Konservatuvarlar

Günümüzde sanatçı yetiştiren kurum olarak bilinen konservatuvarların kuruluş süreci, cumhuriyet dönemi öncesine dayanmaktadır. Cumhuriyet öncesi dönemde konservatuar niteliğindeki ilk kurum 1914 yılında çalışmalarına başlanan ve 1917 yılında “Geleneksel Türk Sanat Müziği Eğitimi” vermek amacıyla kurulan Darülelhan’dır. Bu kurumlar, ülkemiz tarihinde müzik eğitiminin gelişmesinde oldukça önemli bir role sahiptir. Bu kurumlarda verilen eğitim başlarda Türk Müziği ile sınırlıyken ilerleyen zamanlarda çok sesli müziğin de eğitim programlarına dahil edilmesiyle daha gelişkin bir yapıya sahip olmuştur. Uzmanlara göre müzik eğitim tarihinde belirleyici bir öneme sahip olan bu kurum daha sonra İstanbul Konservatuarı ve İstanbul Belediye Konservatuarı adını almıştır. Şehir orkestrası, şehir korosu, Türk sanat müziği ve folklor topluluğu da oluşturan kurum, çok sayıda sanatçı yetiştirmiştir. İlerleyen süreçte bu sanat merkezi bünyesine müzik çalışmalarının yanı sıra, tiyatro ve bale bölümlerini de katmıştır. 1986 yılında günümüzde konservatuarlar arasında önemli bir yere sahip olan  “İstanbul Üniversi­tesi Devlet Konservatuarı”na dönüştürülmüş ve Yüksek Öğretim Kurumu’na bağlanarak varlığını sürdürmüştür.

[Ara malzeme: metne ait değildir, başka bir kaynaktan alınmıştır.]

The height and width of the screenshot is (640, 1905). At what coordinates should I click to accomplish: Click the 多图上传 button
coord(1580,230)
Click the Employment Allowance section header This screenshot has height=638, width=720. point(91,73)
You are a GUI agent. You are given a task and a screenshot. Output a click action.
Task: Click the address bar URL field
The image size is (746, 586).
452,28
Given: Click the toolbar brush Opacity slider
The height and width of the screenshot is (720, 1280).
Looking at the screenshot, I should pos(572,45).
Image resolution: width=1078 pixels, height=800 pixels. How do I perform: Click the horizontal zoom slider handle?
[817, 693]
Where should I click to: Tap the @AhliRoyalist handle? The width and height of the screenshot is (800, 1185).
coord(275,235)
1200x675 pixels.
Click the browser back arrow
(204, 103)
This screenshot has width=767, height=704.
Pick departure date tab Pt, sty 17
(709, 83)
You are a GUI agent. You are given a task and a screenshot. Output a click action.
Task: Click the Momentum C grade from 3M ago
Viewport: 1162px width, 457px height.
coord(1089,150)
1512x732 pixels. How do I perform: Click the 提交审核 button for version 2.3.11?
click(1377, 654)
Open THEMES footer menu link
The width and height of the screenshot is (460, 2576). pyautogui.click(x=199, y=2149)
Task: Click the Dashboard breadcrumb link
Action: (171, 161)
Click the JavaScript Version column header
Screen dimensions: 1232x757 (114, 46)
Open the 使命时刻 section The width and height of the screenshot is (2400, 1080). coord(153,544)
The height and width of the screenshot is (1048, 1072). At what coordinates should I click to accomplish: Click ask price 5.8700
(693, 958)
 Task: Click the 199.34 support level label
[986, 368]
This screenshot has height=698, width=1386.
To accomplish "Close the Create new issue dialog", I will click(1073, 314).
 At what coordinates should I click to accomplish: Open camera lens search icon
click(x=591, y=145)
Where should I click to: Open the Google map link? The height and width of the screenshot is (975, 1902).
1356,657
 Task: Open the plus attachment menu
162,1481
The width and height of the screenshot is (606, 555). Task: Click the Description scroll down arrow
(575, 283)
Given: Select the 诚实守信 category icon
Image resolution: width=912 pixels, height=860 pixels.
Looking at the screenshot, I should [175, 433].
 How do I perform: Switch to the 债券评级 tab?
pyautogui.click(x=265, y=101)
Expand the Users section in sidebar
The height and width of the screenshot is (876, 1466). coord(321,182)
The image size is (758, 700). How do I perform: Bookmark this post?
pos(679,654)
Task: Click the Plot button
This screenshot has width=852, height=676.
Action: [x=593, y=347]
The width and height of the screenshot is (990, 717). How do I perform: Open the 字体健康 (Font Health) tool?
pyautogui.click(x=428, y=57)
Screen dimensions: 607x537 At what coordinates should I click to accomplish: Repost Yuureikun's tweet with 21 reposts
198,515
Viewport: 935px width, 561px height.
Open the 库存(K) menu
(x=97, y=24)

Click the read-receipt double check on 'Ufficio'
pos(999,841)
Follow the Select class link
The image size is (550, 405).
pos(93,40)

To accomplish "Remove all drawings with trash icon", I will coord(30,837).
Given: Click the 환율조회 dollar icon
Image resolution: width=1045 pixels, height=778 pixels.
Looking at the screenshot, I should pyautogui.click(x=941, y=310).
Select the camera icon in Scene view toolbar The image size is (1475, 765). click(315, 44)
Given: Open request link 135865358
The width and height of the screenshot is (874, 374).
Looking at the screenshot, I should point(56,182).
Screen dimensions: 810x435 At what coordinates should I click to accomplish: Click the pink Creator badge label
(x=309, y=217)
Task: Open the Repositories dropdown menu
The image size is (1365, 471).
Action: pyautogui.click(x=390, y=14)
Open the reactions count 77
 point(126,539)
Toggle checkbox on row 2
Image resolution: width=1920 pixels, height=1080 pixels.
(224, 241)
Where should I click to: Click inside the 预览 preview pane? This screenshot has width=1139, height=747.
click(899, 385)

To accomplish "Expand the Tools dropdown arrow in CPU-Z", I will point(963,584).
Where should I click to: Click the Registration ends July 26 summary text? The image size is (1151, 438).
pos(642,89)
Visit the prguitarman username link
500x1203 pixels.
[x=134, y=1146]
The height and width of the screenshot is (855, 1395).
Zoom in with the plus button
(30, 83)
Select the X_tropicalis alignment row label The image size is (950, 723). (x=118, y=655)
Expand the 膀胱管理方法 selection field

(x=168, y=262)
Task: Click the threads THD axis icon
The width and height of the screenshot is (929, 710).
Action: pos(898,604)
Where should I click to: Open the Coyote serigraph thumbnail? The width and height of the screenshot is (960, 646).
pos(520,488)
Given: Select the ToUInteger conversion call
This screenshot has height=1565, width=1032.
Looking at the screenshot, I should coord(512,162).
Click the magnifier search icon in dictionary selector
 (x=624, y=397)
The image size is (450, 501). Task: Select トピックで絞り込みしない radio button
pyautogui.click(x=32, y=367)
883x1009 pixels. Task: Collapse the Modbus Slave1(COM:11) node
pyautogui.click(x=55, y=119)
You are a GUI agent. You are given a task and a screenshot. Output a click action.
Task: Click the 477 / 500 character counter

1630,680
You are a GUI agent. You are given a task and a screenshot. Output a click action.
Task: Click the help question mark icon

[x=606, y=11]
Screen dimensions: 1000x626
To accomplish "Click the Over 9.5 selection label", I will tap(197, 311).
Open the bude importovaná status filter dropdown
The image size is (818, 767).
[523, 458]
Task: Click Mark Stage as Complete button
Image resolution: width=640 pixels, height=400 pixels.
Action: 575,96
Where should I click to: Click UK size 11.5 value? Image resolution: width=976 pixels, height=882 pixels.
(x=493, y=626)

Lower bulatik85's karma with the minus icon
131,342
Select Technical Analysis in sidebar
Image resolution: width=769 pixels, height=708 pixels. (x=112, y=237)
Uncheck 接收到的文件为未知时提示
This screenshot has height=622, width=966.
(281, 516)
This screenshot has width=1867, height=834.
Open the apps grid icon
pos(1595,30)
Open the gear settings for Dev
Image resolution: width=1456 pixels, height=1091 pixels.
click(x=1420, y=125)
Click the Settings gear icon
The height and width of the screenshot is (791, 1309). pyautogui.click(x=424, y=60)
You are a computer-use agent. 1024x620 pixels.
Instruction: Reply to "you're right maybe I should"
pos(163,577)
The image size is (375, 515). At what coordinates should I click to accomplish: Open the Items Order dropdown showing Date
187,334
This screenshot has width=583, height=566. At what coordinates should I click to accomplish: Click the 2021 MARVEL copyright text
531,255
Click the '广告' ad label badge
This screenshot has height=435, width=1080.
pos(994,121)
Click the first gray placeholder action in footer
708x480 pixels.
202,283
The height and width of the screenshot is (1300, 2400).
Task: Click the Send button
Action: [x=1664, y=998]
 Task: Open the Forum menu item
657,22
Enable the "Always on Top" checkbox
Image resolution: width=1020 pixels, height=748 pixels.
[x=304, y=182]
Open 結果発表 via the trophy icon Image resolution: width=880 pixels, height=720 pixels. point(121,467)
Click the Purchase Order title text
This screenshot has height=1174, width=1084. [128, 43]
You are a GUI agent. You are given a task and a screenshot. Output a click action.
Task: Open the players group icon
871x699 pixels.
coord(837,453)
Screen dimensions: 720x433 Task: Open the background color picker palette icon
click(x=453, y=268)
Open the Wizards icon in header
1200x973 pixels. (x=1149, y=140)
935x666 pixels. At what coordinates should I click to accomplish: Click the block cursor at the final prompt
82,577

Günümüzde devlet konservatuarları farklı sanat dallarında, uygulamalı ve kuramsal eğitim yapan orta dereceli sanatçı yetiştirmek amaçlı meslek okulu olarak yapılandırılmıştır. İlk kurulan yıllara nazaran konservatuarlarda Batı müziğine yönelen bir eğitim sistemi­nin etkisiyle modernleşme sağlanmıştır. Özellikle Cumhuriyet Döneminde her alandaki yenileşme hareketleri ile konservatuarlar git gide gelişen bir yapıya sahip olmuşlardır (Şahin ve Duman, 2008).

Konservatuarların kurulması ile güzel sanatlar alanında yetenekli çocukların küçük yaşlardan itibaren üniversitelerin devlet konservatuvarlarına bağlı olarak açılan müzik ve bale ilköğretim kurumları ile müzik ve sahne sanatları liselerinde eğitim görmeleri ve yetiştirilmeleri amaçlanmıştır.

Bu kurumların kuruluşunu, eğitim-öğretimin gerçekleştirilmesini, personel ve denetimine ilişkin esasları da kapsayan yasa 14/6/1973 tarihli ve 1739 sayılı Millî Eğitim Temel Kanununun 33 üncü ve 58 inci maddeleri ile 4/11/1981 tarihli ve 2547 sayılı Yükseköğretim Kanununun 7. maddesine dayanılarak hazırlanmıştır.

Konservatuarların amacı, müzik alanında yetenekli olan öğrencilerin;

İlgi ve yetenekleri doğrultusunda eğitim-öğretim görmelerini,

Özel yetenek gerektiren üst öğretim programlarına hazırlanmalarını,

Yetenekleri doğrultusunda yorum ve uygulamalar yapabilen, yaratıcı ve üretken kişiler olarak yetişmelerini,

Araştırmacılığa yönelmelerini,

Ulusal ve uluslararası eserleri tanımalarını ve yorumlamalarını sağlamaktır.

 Konservatuarlarda eğitim ilköğretimde müzik ve bale lisede ise müzik ve sahne sanatları olmak üzer iki ayrı bölümden oluşmaktadır. Müzik bölümü, yaylı çalgılar, üflemeli ve vurmalı çalgılar, piyano ana sanat dallarından oluşmaktadır. Bu dallar;

1) Yaylı çalgılar ana sanat dalı: Keman, viyola, viyolonsel, kontrbas,

2) Üflemeli ve vurmalı çalgılar ana sanat dalı: Flüt, obua, klarnet, fagot, korno, trompet, trombon, tuba ve vurmalı çalgılar,

3) Piyano ana sanat dalı: Piyano, arp ve gitar, gibi sanat dallarından oluşur.

Bu kurumlarda öğretim programları Bakanlık Talim ve Terbiye Kurulunca kabul edilen öğretim programları ve haftalık ders çizelgeleri esas alınarak uygulanmaktadır.